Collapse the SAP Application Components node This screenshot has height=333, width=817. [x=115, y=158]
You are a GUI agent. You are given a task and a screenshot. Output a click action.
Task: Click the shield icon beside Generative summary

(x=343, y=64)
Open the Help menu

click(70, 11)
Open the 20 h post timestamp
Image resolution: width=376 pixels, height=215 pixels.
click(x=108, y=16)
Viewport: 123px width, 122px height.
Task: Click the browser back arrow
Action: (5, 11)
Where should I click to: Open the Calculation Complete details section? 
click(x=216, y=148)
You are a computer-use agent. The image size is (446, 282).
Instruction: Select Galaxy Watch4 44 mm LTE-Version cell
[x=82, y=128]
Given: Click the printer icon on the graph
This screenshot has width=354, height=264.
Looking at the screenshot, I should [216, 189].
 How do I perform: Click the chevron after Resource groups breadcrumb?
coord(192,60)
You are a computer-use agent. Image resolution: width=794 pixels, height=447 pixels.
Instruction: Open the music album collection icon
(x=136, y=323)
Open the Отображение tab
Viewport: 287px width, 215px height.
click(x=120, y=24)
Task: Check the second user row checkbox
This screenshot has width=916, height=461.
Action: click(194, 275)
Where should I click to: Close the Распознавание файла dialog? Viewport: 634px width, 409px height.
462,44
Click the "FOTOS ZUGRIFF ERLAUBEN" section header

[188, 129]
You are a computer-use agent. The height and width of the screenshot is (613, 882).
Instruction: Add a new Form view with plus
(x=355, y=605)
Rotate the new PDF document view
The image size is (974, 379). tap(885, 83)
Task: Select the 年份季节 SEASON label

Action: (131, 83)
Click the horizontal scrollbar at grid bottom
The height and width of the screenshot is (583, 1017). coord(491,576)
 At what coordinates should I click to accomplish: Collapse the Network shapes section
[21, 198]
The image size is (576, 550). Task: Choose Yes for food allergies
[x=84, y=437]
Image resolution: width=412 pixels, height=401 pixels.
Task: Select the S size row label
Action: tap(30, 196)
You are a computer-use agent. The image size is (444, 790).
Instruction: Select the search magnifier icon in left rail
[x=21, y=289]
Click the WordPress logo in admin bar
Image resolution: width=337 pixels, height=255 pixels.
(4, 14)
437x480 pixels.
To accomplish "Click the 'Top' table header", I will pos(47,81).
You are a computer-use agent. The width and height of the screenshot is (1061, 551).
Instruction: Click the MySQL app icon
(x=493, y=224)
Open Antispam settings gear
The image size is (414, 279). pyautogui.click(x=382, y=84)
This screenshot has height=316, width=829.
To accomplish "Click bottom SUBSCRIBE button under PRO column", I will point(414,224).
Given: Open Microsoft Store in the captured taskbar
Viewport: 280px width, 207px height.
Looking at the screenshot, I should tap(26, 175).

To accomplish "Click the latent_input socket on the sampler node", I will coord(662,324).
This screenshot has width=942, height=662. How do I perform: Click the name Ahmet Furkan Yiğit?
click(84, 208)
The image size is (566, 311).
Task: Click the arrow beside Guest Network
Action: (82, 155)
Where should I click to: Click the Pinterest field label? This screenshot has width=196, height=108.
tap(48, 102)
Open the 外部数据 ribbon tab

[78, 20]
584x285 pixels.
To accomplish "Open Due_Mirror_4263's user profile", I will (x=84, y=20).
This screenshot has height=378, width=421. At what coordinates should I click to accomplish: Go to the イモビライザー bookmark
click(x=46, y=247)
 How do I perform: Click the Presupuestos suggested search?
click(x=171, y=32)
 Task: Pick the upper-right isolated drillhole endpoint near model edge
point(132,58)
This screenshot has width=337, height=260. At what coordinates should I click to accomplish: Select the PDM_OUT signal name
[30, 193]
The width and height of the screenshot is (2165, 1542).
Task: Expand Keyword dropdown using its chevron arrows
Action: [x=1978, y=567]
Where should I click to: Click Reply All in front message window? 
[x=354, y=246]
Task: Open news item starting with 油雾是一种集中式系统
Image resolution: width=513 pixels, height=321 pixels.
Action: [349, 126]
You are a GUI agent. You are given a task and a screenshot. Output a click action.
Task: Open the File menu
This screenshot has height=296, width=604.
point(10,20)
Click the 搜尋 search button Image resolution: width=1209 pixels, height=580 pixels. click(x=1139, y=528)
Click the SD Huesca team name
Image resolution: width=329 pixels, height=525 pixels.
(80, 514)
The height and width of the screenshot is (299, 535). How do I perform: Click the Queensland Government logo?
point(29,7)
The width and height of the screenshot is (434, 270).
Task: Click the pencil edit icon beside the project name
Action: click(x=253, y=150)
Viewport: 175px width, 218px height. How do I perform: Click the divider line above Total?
────────────────────────────────────────
TASK GOAL: In the records above, which lines hold the string "user"? Copy each one.

TASK SOLUTION:
Task: Check the second user row checkbox
To accomplish "Open Due_Mirror_4263's user profile", I will (x=84, y=20).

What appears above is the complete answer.